Mohammed Tahiri
14 Décembre 2017•Mise à jour: 15 Décembre 2017
AA/Rabat / Mohammed Tahiri
Les présidents des parlements arabes réunis jeudi en session extraordinaire à Rabat ont annoncé retiré le parrainage du processus de paix aux Etats-Unis, en réaction à la décision de Washington de reconnaître Jérusalem comme capitale d'Israël.
L'annonce a été faite dans la déclaration finale de la session extraordinaire du sommet des présidents des parlements arabes qui s'est tenue jeudi à Rabat, la capitale du Maroc, pour discuter de la décision américaine.
La déclaration lue par le secrétaire général de l'Union parlementaire arabe, Fayez Al Shawabkeh, lors de la clôture de la session, a indiqué que les présidents des parlements arabes et leurs représentants, "rejettent totalement la décision du président américain".
La déclaration a souligné le refus ferme des présidents des parlements arabes de toute atteinte au statut juridique, politique et historique de Jérusalem, la ville palestinienne occupée.
La même déclaration a considéré "invalide et illégale, la reconnaissance par les Etats-Unis de Jérusalem occupée comme capitale de l'Etat d'occupation israélien et le transfert de son ambassade à la ville Sainte".
Les présidents des parlements arabes ont pris la décision "d'exclure les États-Unis, en tant que pays-parrain, du processus de paix et ce, pour avoir enfreint la légitimité et le droit internationaux, et choisi d'être partie et non juge tel qu'il se devait".
La déclaration de la session extraordinaire du sommet des présidents des parlements arabes a réitéré que Jérusalem est la capitale de l'État de Palestine et a appelé les gouvernements arabes à activer cette décision.
Les présidents des parlements arabes ont également décidé "de créer une commission parlementaire dont la mission sera d'assurer des visites et les contacts avec l'Union interparlementaire et des groupes géopolitiques et parlements continentaux et régionaux".
Ces visites visent à "sensibiliser à la gravité de la décision américaine et ses conséquences pour la paix au Moyen-Orient et pour le statut de Jérusalem et ses lieux saints islamiques et chrétiens, ainsi que faire œuvre commune pour maintenir le statu quo de Jérusalem reconnu au niveau international".

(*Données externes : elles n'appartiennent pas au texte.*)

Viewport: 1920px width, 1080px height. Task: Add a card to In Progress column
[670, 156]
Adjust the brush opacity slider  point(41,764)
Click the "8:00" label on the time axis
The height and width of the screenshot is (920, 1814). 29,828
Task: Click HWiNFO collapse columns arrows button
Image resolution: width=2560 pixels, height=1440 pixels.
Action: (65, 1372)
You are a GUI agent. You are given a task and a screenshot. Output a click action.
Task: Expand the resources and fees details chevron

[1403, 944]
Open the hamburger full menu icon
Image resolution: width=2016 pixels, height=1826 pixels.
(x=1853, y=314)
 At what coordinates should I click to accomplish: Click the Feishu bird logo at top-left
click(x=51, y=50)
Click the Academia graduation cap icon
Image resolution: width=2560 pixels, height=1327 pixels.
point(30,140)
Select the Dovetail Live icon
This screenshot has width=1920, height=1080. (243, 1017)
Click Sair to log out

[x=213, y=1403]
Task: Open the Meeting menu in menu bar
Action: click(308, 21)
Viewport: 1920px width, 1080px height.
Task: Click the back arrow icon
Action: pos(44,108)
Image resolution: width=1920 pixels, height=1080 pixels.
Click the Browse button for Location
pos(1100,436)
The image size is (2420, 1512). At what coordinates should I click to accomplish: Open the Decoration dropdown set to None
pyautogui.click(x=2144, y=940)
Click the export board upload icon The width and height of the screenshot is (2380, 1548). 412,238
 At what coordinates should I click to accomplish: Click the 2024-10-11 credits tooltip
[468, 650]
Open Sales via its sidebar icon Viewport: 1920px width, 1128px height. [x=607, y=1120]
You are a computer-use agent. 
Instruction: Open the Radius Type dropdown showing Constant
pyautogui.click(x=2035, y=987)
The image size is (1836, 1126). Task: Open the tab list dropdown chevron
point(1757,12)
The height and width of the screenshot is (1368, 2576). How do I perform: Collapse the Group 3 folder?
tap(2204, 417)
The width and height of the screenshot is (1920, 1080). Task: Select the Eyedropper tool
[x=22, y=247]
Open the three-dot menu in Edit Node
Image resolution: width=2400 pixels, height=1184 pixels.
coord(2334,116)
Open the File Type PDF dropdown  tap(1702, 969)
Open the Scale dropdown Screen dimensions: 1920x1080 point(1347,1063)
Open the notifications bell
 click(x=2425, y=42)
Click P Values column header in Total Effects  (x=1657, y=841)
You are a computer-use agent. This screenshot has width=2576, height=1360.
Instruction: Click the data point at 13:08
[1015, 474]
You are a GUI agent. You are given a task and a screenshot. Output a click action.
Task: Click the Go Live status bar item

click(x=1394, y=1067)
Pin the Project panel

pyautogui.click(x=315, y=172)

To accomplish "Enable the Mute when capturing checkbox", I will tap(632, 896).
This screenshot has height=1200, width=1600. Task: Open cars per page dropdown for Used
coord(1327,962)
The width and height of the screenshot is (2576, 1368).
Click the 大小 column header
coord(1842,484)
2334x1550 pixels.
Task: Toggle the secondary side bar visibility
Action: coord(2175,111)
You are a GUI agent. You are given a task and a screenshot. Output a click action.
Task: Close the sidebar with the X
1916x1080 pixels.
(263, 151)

Les parlementaires ont aussi convenu de déployer les efforts nécessaires à la construction d'un siège pour le Conseil législatif palestinien à Jérusalem.
Ils ont réitéré leur soutien au droit du peuple palestinien à la résistance, à la lutte légitime pour se débarrasser de l'occupation israélienne, et l'obtention de son droit au retour et l'établissement d'un Etat indépendant sur la base des frontières du 4 Juin 1967 et avec Jérusalem comme capitale.